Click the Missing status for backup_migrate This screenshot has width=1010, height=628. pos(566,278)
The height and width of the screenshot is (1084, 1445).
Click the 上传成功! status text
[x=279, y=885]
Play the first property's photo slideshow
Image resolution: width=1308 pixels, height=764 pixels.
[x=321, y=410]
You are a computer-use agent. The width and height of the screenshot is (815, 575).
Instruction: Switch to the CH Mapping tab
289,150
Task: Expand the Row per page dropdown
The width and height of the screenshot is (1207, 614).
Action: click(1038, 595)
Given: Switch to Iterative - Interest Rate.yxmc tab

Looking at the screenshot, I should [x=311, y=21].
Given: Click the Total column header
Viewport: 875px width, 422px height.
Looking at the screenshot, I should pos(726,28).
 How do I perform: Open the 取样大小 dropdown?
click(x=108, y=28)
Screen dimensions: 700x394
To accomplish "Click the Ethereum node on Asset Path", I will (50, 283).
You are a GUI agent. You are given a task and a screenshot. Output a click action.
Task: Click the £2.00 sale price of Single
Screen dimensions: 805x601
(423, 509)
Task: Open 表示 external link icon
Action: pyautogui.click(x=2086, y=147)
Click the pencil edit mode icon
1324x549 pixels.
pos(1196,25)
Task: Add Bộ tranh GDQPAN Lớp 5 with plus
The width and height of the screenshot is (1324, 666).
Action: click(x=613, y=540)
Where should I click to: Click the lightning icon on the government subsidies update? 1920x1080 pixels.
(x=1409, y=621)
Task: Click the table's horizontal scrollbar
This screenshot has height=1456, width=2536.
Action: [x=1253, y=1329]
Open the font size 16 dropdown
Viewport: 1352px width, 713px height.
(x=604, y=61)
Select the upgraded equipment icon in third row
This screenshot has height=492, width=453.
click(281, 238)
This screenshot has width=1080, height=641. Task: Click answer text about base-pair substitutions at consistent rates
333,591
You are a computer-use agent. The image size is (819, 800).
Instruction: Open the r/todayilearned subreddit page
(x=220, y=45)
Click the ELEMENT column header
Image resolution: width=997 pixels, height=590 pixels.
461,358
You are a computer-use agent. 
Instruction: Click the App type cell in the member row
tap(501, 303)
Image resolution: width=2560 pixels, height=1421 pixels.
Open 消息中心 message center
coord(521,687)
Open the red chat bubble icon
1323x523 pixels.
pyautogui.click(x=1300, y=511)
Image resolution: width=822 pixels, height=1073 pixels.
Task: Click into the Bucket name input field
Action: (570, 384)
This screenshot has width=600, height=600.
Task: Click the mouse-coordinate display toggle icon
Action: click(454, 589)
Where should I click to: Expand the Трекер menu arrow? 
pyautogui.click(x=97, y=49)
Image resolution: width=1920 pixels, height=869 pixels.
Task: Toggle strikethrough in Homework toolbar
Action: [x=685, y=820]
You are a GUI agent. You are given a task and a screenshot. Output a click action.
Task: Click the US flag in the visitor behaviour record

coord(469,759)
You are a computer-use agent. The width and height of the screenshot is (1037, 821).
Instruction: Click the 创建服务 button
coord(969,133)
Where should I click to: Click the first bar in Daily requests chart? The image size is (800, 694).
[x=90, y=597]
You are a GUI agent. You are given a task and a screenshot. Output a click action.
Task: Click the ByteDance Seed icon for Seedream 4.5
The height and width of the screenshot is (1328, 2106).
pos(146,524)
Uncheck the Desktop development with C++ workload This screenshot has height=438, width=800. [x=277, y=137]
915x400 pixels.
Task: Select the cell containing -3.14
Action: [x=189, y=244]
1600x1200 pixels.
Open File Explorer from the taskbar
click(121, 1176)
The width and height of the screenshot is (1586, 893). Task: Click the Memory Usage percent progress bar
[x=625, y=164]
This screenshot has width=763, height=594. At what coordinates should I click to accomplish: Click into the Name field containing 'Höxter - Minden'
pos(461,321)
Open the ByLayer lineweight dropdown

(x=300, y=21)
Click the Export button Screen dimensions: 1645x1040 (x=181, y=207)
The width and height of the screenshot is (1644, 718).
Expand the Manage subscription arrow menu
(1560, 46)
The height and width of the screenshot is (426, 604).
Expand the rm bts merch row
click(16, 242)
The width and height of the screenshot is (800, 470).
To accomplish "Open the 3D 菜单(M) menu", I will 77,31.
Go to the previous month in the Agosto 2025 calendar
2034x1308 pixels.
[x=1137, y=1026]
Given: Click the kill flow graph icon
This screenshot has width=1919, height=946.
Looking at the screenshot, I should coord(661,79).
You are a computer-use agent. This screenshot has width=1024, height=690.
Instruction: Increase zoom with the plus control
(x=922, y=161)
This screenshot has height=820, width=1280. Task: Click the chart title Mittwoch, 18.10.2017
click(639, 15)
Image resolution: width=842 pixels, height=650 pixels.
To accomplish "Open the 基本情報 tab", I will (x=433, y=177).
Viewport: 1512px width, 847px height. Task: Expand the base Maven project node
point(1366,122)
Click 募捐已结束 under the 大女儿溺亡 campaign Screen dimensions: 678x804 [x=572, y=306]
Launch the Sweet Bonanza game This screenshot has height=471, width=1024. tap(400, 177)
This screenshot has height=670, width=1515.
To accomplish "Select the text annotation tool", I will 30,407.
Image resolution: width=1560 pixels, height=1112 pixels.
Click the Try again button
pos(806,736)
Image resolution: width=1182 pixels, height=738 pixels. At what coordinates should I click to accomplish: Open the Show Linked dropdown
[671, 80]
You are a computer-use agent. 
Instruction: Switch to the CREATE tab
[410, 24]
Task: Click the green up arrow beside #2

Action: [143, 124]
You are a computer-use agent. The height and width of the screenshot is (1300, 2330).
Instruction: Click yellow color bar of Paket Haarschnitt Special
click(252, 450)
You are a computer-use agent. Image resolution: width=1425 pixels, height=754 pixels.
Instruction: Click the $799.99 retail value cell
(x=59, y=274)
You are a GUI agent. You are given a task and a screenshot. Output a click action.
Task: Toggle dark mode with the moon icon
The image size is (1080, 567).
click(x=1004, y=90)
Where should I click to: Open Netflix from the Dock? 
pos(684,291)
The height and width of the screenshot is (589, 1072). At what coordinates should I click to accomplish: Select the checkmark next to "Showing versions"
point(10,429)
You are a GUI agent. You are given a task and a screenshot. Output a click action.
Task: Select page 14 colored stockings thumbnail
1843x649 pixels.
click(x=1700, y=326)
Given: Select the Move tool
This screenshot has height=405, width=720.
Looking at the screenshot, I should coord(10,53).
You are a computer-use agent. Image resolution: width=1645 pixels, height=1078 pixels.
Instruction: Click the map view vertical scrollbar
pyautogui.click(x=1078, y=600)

□ □ □ □ □

- Problem requirements -
Can you write out the records again, from the line containing "Click the pencil edit mode icon" down to the line containing "Action: click(454, 589)", swapping "dropdown" for "menu" and leaving everything else as it is?

- Finished task -
Click the pencil edit mode icon
1324x549 pixels.
pos(1196,25)
Task: Add Bộ tranh GDQPAN Lớp 5 with plus
The width and height of the screenshot is (1324, 666).
Action: click(x=613, y=540)
Where should I click to: Click the lightning icon on the government subsidies update? 1920x1080 pixels.
(x=1409, y=621)
Task: Click the table's horizontal scrollbar
This screenshot has height=1456, width=2536.
Action: [x=1253, y=1329]
Open the font size 16 menu
Viewport: 1352px width, 713px height.
(x=604, y=61)
Select the upgraded equipment icon in third row
This screenshot has height=492, width=453.
click(281, 238)
This screenshot has width=1080, height=641. Task: Click answer text about base-pair substitutions at consistent rates
333,591
You are a computer-use agent. The image size is (819, 800).
Instruction: Open the r/todayilearned subreddit page
(x=220, y=45)
Click the ELEMENT column header
Image resolution: width=997 pixels, height=590 pixels.
461,358
You are a computer-use agent. 
Instruction: Click the App type cell in the member row
tap(501, 303)
Image resolution: width=2560 pixels, height=1421 pixels.
Open 消息中心 message center
coord(521,687)
Open the red chat bubble icon
1323x523 pixels.
pyautogui.click(x=1300, y=511)
Image resolution: width=822 pixels, height=1073 pixels.
Task: Click into the Bucket name input field
Action: (570, 384)
This screenshot has width=600, height=600.
Task: Click the mouse-coordinate display toggle icon
Action: click(454, 589)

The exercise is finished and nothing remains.